A transfer of care between providers should be documented in the medical record. CMS guidance states that modifier 54 applies whenever a provider plans to deliver only part of the global package, whether the transfer is formally documented or informally expected.1Centers for Medicare & Medicaid Services. Global Surgery Booklet Accurate modifier use prevents multiple providers from receiving the full global fee for the same patient, which would trigger a duplicate billing flag.
Medicare’s global surgery rules set the baseline, but most patients also want to know whether private insurance follows the same structure. Major commercial insurers generally adopt CMS global period assignments. UnitedHealthcare, for example, follows the CMS National Physician Fee Schedule for global period values and uses the same 0-, 10-, and 90-day designations, including the same rules about which services are included and excluded.7UnitedHealthcare. Global Days Policy – Professional Reimbursement Policy
That said, commercial plans may add their own rules on top of the CMS framework. UnitedHealthcare’s policy, for instance, states that a procedure performed during the postoperative period of an earlier surgery by the same specialty provider is considered part of the first surgery’s global package unless an appropriate modifier (such as 58, 78, or 79) is reported. When modifier 78 is used, UnitedHealthcare reimburses 84 percent of the allowable amount, reflecting only the intraoperative portion of the follow-up procedure.7UnitedHealthcare. Global Days Policy – Professional Reimbursement Policy If you carry private insurance, check your plan’s surgical reimbursement policy for any differences from the Medicare standard.
“Unbundling” — billing separately for services that belong inside the global surgical package — is a compliance violation that can carry serious consequences. Even when the extra charges are the result of a coding error rather than deliberate fraud, providers face claim denials, audits, and potential liability.
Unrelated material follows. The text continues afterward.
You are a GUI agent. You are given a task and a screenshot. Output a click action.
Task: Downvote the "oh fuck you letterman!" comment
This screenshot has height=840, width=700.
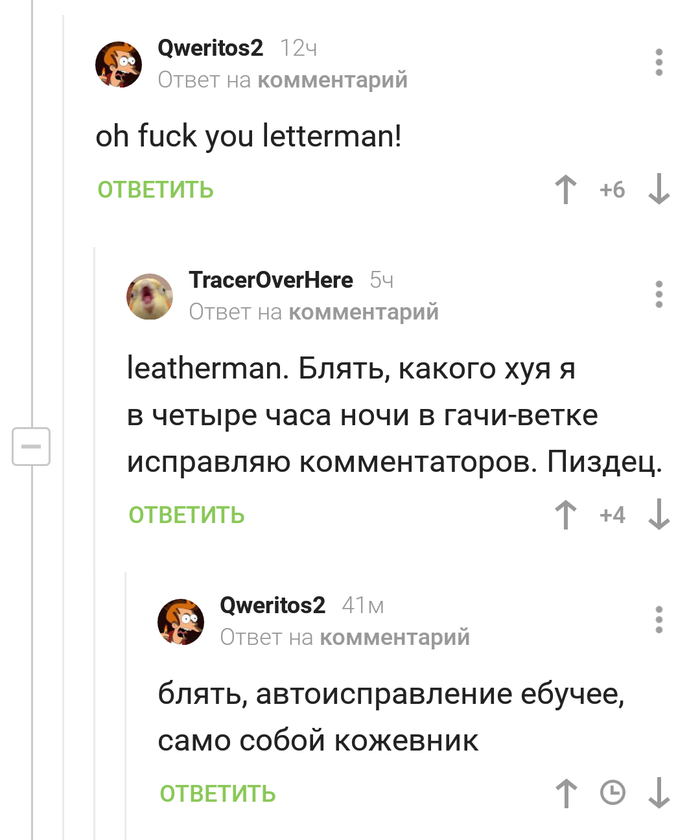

The federal False Claims Act imposes civil penalties on anyone who submits a false or fraudulent claim for payment to the government. Each false claim carries a penalty that is adjusted annually for inflation, plus damages equal to three times the amount the government overpaid.8Office of the Law Revision Counsel. 31 U.S. Code 3729 – False Claims Importantly, the law does not require proof that a provider intended to commit fraud — acting with reckless disregard for whether a claim is accurate is enough to trigger liability.
The Department of Health and Human Services Office of Inspector General (OIG) actively audits Medicare billing patterns and has made managed care oversight a priority area. Recent OIG work contributed to fraud settlements recovering hundreds of millions of dollars from insurers that submitted unsupported diagnosis codes, including a $172 million recovery from the Cigna Group and up to $98 million from Independent Health. While those cases involved diagnosis codes rather than surgical unbundling specifically, they illustrate the scale of enforcement activity around Medicare billing accuracy. Providers who consistently bill separately for services included in the global package risk triggering the same audit scrutiny.
The best protection against unbundling violations is accurate documentation. Every charge that falls outside the global package should be supported by medical records showing why the service is distinct — whether it involves an unrelated condition, a return to the operating room, or a separately identifiable evaluation. When the documentation clearly supports the modifier used, the claim stands on solid ground.